RECORDS SHOWN =>
== Segment start ==

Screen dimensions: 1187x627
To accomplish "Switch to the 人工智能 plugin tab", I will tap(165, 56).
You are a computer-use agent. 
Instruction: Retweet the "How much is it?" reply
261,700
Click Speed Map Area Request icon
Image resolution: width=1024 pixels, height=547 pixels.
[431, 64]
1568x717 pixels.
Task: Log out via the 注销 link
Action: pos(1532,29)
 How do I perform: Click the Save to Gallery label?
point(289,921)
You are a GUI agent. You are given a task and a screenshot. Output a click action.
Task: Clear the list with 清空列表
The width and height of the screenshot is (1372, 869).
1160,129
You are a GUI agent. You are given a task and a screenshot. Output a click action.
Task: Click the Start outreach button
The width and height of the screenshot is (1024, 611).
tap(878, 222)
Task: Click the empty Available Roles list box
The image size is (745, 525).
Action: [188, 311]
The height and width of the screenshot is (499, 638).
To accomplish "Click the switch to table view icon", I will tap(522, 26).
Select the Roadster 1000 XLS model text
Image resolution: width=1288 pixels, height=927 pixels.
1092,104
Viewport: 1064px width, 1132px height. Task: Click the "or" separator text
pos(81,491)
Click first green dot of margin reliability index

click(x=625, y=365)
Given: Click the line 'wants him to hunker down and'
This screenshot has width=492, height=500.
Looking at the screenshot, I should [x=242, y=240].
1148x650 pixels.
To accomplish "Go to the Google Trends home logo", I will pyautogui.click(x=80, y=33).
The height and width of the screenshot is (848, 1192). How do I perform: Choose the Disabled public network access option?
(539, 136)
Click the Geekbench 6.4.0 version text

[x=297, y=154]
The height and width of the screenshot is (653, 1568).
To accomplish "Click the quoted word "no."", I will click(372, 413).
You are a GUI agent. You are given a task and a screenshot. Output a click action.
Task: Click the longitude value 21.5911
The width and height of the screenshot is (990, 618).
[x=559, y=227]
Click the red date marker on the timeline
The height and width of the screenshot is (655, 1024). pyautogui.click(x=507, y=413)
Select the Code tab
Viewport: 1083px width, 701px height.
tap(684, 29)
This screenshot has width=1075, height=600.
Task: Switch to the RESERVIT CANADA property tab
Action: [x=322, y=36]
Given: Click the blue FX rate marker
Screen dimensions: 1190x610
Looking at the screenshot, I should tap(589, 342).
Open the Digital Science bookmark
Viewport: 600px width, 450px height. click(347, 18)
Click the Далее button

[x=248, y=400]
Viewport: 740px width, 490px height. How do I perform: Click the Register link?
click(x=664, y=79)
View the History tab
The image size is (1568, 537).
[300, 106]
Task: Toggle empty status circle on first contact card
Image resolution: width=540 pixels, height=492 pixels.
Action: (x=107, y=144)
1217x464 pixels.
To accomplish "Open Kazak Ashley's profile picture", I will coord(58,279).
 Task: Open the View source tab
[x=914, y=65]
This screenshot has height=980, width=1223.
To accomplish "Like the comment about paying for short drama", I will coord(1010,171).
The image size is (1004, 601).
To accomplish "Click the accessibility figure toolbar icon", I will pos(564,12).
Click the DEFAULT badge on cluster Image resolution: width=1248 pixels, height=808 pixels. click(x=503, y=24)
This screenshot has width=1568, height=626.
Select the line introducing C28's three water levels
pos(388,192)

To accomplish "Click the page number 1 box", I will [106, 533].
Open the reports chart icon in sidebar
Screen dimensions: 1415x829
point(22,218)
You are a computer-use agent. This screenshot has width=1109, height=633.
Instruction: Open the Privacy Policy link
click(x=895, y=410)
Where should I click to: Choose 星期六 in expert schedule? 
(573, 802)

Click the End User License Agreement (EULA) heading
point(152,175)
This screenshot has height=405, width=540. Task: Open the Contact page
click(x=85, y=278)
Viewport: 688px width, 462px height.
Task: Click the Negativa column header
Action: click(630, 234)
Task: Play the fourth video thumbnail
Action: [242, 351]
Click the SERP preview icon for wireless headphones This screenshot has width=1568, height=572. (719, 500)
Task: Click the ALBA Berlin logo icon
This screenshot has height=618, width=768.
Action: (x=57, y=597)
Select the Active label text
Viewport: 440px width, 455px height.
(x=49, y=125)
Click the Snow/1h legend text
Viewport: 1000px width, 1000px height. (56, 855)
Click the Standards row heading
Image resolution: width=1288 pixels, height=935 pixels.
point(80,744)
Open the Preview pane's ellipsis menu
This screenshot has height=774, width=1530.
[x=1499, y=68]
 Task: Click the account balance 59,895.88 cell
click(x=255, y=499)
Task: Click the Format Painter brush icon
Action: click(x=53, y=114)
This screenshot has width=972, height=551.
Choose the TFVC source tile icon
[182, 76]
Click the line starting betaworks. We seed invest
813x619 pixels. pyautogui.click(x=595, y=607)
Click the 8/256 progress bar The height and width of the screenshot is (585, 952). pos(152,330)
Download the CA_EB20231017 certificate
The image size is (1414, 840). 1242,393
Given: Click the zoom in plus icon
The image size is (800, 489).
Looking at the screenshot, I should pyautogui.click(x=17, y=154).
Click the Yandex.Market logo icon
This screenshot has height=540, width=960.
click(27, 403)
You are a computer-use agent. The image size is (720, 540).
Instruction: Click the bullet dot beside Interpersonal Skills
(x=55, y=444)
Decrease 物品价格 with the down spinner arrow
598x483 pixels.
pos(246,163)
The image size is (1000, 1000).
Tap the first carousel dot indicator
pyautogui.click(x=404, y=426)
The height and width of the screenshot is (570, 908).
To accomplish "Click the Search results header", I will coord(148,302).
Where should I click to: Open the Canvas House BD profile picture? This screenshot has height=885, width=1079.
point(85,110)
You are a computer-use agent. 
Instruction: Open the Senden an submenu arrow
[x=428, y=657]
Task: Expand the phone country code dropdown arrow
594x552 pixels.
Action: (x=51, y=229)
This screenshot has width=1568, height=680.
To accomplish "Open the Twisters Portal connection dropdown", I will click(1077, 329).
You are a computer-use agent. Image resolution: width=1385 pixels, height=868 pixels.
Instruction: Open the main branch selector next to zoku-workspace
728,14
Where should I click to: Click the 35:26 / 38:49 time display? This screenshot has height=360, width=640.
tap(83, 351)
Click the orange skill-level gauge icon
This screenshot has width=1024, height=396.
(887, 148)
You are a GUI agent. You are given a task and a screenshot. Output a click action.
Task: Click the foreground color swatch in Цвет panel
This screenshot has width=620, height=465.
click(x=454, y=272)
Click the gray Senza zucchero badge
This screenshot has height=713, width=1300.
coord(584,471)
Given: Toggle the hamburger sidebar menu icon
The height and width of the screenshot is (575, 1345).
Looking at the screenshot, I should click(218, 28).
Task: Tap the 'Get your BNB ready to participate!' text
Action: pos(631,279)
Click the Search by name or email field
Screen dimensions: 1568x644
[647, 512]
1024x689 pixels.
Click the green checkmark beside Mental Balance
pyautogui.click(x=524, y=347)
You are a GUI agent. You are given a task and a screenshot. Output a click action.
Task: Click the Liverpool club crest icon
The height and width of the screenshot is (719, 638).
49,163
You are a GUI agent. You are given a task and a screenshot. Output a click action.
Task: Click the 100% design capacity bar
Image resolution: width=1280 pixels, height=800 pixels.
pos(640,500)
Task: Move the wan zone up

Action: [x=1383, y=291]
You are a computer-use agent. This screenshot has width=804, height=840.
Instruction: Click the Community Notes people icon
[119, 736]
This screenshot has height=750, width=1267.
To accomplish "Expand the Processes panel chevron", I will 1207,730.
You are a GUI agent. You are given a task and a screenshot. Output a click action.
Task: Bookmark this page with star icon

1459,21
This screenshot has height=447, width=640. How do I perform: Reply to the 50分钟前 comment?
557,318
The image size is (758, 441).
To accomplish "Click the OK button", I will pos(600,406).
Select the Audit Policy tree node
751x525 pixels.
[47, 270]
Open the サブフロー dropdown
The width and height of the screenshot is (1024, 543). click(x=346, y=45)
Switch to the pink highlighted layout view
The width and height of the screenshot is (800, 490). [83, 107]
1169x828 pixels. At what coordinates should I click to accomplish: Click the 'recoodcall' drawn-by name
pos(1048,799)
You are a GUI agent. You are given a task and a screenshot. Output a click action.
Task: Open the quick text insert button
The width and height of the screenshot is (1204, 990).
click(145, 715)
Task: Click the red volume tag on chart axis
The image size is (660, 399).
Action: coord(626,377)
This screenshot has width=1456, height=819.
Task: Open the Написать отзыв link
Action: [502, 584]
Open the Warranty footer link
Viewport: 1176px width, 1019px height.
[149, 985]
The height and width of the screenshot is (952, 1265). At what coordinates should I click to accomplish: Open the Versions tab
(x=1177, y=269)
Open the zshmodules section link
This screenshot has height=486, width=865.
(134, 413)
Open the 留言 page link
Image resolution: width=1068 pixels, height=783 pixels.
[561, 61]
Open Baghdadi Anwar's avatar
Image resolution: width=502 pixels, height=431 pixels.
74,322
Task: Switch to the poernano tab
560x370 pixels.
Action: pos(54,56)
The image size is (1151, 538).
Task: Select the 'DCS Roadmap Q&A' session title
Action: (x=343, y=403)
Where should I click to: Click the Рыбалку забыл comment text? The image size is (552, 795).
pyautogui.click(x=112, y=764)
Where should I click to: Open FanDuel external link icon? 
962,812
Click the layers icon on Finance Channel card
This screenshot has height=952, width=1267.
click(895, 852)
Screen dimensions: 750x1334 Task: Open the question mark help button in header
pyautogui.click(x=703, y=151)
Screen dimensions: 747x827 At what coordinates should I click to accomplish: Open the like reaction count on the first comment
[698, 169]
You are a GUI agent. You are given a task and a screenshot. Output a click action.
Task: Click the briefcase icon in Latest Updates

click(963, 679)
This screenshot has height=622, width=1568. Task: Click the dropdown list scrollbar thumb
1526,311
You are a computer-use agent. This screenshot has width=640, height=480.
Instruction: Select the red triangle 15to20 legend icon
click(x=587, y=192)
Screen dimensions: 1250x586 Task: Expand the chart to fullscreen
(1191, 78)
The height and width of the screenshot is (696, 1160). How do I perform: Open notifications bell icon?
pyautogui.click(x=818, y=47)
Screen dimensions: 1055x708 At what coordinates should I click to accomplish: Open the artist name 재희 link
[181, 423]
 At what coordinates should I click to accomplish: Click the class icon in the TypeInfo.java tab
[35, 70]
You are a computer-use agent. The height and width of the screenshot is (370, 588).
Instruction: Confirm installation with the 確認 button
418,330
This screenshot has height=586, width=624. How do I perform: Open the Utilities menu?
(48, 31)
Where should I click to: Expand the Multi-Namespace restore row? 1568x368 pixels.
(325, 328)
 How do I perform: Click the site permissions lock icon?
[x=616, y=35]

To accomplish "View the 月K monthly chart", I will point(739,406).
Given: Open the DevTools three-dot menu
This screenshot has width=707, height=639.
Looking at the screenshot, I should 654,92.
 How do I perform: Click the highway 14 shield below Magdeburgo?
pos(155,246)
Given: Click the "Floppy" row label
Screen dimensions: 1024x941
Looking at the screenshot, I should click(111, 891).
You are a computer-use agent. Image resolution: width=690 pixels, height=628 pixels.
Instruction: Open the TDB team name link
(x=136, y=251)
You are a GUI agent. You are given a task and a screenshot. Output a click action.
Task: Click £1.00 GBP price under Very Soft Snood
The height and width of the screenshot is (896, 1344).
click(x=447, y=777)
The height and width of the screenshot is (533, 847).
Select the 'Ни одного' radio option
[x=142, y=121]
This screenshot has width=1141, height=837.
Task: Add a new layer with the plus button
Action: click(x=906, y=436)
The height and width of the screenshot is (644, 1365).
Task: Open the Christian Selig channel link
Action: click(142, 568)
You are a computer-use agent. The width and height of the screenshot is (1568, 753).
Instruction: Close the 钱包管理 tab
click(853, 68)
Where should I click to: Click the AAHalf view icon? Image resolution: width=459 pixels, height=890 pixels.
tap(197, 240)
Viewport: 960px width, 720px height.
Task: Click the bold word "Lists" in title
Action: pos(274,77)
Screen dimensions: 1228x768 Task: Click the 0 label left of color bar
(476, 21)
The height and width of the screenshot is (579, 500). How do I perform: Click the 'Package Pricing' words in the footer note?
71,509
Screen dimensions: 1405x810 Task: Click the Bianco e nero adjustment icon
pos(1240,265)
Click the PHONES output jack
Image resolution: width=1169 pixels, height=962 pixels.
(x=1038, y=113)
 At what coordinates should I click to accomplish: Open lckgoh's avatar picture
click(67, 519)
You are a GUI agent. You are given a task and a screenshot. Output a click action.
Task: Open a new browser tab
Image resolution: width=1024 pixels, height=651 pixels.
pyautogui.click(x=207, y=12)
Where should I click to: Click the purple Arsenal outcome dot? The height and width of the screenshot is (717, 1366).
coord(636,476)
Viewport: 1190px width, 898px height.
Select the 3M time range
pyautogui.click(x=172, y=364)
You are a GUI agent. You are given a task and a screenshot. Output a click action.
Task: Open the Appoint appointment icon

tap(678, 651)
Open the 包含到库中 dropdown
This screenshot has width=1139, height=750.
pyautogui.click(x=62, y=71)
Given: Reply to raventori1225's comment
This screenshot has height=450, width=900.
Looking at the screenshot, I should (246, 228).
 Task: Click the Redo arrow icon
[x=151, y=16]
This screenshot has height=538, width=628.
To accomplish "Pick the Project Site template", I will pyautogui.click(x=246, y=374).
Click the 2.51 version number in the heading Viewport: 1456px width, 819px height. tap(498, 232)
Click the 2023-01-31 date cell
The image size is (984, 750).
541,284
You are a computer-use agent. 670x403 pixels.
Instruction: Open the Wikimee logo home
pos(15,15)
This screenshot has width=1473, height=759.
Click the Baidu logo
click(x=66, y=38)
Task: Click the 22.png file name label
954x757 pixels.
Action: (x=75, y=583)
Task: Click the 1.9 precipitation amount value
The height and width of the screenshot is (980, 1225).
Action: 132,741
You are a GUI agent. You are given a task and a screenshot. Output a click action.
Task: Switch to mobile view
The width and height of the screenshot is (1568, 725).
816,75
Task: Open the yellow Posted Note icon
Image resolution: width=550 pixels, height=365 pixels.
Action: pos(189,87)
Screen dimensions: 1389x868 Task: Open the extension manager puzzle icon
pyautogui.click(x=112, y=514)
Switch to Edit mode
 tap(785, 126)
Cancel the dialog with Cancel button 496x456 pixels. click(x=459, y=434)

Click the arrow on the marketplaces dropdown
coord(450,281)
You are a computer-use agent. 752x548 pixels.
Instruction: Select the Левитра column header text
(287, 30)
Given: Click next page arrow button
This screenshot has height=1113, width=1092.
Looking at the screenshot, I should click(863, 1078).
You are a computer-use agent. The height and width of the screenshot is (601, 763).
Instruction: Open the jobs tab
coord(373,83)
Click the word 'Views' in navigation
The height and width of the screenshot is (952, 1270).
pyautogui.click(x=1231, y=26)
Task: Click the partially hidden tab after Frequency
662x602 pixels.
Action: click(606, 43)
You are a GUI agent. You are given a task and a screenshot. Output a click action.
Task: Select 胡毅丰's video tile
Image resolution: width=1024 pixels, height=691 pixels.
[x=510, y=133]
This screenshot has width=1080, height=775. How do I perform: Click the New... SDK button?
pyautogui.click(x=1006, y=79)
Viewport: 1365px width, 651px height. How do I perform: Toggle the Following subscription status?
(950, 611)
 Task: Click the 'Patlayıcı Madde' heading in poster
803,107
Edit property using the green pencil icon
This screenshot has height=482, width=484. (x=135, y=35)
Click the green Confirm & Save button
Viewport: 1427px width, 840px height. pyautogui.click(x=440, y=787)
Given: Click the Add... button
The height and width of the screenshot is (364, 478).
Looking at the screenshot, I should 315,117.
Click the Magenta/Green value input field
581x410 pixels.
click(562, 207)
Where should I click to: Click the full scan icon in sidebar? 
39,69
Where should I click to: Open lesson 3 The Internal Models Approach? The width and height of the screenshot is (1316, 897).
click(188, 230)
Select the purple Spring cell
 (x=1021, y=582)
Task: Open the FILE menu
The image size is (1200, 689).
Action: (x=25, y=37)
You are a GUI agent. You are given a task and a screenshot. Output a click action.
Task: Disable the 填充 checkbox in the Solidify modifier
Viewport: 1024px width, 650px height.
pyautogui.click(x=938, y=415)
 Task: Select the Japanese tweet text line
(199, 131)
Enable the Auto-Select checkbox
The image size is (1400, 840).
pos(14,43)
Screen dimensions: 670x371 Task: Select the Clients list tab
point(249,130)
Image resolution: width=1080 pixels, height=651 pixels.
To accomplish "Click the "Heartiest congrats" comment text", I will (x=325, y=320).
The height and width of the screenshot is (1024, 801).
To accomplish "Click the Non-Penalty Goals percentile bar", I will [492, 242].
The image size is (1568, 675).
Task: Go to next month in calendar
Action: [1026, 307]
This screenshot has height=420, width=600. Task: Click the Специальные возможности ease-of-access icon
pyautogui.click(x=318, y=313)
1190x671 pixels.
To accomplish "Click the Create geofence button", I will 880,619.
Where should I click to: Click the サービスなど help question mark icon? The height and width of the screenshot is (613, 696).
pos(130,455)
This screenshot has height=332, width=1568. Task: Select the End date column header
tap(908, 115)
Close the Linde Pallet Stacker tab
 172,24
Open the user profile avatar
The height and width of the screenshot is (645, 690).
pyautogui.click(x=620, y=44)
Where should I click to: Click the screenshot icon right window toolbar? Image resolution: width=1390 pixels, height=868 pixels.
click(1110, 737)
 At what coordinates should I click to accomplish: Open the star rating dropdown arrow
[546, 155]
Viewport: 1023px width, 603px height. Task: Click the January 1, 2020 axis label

== Segment end ==

PROBLEM TO SOLVE =>
Write out exactly the lines from the start of the material through the line with "Click Speed Map Area Request icon". No other output is expected.

ANSWER BOX =>
Screen dimensions: 1187x627
To accomplish "Switch to the 人工智能 plugin tab", I will tap(165, 56).
You are a computer-use agent. 
Instruction: Retweet the "How much is it?" reply
261,700
Click Speed Map Area Request icon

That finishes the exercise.